### Working data
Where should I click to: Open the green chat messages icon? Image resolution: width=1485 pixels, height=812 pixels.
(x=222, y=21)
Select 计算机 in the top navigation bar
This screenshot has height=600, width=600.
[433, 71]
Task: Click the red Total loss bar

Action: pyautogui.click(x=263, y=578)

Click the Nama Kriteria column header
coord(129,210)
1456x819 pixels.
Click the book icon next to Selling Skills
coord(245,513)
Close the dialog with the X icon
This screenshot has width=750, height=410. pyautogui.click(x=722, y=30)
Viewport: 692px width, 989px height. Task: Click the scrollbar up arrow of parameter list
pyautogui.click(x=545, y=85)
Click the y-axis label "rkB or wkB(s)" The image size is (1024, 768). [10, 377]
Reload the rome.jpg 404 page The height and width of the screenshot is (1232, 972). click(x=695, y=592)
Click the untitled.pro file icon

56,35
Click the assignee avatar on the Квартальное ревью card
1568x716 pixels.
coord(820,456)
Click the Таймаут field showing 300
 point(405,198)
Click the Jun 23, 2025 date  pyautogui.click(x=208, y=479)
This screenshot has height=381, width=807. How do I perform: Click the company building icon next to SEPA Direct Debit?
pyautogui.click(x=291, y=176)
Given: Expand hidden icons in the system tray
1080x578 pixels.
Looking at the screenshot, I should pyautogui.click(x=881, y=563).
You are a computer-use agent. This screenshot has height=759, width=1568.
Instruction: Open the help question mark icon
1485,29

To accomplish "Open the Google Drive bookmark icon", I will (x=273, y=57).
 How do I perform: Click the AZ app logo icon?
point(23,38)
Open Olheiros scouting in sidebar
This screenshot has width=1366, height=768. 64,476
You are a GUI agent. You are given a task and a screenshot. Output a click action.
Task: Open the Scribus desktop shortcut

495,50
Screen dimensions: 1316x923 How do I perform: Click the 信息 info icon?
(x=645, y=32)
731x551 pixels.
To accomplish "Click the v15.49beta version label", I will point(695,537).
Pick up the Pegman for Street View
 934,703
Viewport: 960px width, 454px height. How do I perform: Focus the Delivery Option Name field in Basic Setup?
######
- _What to do_
Taking the entries above, print exactly the lines starting at the line with "Click the Таймаут field showing 300" and ending at the line with "You are a computer-use", both included.

- _Solution_
Click the Таймаут field showing 300
 point(405,198)
Click the Jun 23, 2025 date  pyautogui.click(x=208, y=479)
This screenshot has height=381, width=807. How do I perform: Click the company building icon next to SEPA Direct Debit?
pyautogui.click(x=291, y=176)
Given: Expand hidden icons in the system tray
1080x578 pixels.
Looking at the screenshot, I should pyautogui.click(x=881, y=563).
You are a computer-use agent. This screenshot has height=759, width=1568.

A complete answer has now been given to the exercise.